BRASÍLIA. As atas do Conselho de Segurança Nacional mostram que os militares usavam critérios distintos, além de arbitrários, para absolver ou cassar mandatos e direitos políticos com base no AI-5. Em alguns casos, ter um bom amigo nas Forças Armadas bastava para salvar a pele de um acusado de subversão. Em outros, uma suspeita vaga de simpatizar com o comunismo era suficiente para decretar o fim da carreira de políticos jovens e promissores.

Os dois fatores pesaram no julgamento de Mario Covas, em 16 de janeiro de 1969. Ao anunciar seu processo, o presidente Costa e Silva definiu Covas: "Um rapaz que conheço pessoalmente, simpatizo muito com ele, mas que se excedeu demais em sua atuação política". O vice-presidente Pedro Aleixo citou um pronunciamento do então deputado do MDB, acusando-o de porta-voz de agitadores: "Embora seja muito inteligente, ele não tem capacidade literária para fazer discursos dessa natureza".

O ministro da Justiça, Gama e Silva, foi mais incisivo: "Posso dar meu testemunho, como homem de São Paulo, da ativa atuação comunista do senhor Mario Covas". O presidente ainda tentou aliviar a punição: propôs a cassação do mandato sem suspender os direitos políticos de Covas por dez anos. "Por ser religioso, desejo que não haja vingança pessoal. É um homem que ainda pode ser recuperado", apelou. Isolado, o marechal acabou aplicando a pena máxima.

Costa e Silva foi menos piedoso com Niomar Moniz Sodré Bittencourt, dona do "Correio da Manhã", presa por publicar artigos contra a ditadura. "Ela é violentamente agressiva, vem desafiando gregos e troianos", disse. Após cassar outra mulher, a deputada Yara Vargas, ensaiou um gracejo: "Confesso que procurei não atingir as senhoras".

As atas traçam um perfil peculiar e inconstante do marechal do AI-5. Em alguns momentos, mostrava-se ansioso para cassar os acusados. "Vamos agora ver o caso de dois homens da Arena. Eles têm um passado que ninguém sabe explicar como não foram cassados antes", disse, em 1969. No mesmo dia, aceitou reduzir a pena do deputado João Herculino Lopes: "Em face da brilhante defesa do senhor vice-presidente, o presidente resolve castigá-lo apenas com a cassação do mandato.
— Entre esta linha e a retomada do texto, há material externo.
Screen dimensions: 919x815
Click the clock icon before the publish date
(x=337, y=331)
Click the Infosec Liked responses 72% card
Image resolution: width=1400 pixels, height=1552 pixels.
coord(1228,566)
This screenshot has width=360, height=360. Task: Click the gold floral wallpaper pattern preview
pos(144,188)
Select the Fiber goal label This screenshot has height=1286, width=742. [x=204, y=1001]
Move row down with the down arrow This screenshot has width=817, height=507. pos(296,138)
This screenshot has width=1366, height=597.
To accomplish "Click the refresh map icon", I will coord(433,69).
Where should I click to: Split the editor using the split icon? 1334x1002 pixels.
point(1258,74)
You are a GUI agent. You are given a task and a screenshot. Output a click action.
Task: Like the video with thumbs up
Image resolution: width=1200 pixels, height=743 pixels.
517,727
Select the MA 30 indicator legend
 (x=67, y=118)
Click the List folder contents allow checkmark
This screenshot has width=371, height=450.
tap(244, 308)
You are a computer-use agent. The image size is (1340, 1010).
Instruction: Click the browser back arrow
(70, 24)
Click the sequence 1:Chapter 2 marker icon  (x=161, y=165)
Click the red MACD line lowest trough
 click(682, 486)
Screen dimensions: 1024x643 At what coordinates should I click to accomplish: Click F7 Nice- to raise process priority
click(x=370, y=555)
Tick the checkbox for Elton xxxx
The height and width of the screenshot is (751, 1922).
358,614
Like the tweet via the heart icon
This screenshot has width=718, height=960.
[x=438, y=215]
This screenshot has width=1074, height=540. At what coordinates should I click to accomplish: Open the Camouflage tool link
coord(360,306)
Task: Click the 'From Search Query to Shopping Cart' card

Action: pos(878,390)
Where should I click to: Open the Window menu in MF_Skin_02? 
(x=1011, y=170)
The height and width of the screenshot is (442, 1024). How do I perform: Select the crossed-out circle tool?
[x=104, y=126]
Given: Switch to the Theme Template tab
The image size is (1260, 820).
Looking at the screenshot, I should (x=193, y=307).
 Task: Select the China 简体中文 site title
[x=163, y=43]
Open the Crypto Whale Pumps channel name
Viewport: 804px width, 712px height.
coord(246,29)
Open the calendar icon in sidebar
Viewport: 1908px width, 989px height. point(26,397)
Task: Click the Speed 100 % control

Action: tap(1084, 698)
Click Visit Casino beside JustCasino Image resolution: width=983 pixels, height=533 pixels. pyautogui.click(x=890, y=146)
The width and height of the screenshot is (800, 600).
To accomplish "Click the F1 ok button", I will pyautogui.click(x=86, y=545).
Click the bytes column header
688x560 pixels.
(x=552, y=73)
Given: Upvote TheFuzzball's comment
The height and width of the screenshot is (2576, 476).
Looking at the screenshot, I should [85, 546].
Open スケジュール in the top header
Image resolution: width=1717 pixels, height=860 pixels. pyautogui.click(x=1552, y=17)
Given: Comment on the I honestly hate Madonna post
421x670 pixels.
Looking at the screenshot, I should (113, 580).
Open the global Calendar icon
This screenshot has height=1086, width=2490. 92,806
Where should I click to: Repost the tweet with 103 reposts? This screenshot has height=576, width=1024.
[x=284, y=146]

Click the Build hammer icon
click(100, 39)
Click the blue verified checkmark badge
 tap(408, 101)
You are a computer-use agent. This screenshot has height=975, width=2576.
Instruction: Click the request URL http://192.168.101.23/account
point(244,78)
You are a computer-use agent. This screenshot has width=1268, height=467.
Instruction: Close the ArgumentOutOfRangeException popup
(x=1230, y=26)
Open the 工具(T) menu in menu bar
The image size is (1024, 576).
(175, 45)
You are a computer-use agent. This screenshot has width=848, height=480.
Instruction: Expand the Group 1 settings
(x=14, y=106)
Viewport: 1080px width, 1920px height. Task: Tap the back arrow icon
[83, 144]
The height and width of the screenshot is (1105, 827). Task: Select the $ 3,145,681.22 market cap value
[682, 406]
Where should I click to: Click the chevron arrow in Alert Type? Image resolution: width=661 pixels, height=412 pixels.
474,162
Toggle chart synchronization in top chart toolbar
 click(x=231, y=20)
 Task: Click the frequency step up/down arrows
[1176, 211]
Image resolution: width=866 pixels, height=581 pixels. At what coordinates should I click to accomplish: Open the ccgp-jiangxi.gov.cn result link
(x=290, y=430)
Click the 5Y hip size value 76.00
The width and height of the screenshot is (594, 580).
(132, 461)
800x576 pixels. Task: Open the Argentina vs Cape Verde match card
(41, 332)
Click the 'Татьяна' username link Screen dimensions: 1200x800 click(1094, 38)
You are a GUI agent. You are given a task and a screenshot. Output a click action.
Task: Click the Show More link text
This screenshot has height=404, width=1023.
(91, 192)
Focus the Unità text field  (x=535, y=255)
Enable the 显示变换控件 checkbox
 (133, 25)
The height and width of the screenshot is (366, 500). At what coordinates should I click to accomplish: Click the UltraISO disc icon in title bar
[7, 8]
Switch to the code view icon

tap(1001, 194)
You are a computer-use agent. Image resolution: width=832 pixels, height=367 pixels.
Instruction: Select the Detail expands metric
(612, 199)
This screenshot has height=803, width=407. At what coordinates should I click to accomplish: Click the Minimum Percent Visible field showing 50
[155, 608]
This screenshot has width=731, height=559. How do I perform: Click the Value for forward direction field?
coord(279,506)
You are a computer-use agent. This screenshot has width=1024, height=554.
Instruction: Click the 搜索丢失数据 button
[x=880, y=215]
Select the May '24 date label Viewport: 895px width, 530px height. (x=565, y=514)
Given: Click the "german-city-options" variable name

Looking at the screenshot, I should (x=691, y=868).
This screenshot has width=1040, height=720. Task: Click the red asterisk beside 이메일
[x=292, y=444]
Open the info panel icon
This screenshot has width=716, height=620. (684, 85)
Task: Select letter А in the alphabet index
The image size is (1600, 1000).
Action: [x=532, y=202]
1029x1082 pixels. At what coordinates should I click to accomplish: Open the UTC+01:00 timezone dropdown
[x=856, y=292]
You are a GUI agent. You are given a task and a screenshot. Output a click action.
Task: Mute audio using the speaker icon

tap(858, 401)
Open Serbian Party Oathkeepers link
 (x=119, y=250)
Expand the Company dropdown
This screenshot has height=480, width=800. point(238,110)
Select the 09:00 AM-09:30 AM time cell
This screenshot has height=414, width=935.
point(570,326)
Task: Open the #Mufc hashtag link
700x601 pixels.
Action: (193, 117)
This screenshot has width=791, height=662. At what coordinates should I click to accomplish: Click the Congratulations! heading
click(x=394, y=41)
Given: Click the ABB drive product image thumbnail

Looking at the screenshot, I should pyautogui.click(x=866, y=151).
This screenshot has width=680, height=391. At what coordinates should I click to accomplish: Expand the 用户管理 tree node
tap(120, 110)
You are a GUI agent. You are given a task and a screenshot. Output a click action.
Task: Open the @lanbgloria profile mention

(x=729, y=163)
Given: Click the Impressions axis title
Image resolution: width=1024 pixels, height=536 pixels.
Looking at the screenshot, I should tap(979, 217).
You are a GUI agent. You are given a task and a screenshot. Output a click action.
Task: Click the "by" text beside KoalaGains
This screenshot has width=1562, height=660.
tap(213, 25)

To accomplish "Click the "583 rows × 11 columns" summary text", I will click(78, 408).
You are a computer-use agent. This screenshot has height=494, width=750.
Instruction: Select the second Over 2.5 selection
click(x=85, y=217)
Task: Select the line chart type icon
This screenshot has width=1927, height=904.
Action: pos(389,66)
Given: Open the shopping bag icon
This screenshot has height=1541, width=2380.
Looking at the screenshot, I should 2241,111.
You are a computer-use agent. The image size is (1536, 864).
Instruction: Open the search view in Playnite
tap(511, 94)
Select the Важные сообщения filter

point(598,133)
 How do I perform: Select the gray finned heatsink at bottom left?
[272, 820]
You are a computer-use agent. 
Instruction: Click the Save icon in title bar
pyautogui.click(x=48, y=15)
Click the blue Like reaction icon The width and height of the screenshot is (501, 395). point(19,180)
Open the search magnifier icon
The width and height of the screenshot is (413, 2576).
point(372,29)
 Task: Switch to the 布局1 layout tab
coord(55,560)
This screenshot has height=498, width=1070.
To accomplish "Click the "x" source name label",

É possível que, com esse corretivo, ele se recupere". Em outra ata, afirmou: "Não visto nem reivindico a capa de ditador".

Os motivos para perder o mandato podiam ser mais prosaicos. Um deputado carioca da Arena perdeu o mandato por batizar uma rua no Méier com o nome de um sargento comunista. No governo Geisel, as acusações de corrupção pesaram em julgamentos como o do deputado estadual Eurico Guimarães Neves, de São João de Meriti. Sua ficha no SNI era contundente: "É apontado como desonesto, corrupto e aproveitador. Muito ligado a um maconheiro e distribuidor da erva maldita, o que robustece as acusações de que conseguiu fortuna explorando tráfico de entorpecentes. É considerado pistoleiro e indivíduo de péssimo caráter".

Mas o governo Geisel também punia discursos. Em 1976, o deputado Lysaneas Maciel desabafou na tribuna: "Estamos nos acostumando com a falta de liberdade. Estamos nos acostumando com a censura de baixo nível (...). Estamos nos acostumando com o desaparecimento de brasileiros, sua tortura, sua morte presumida. Este Congresso aceita tranquilamente o fato de que, neste momento, pelo menos cinco ex-parlamentares estejam sendo mortos e torturados". Foi cassado dias depois.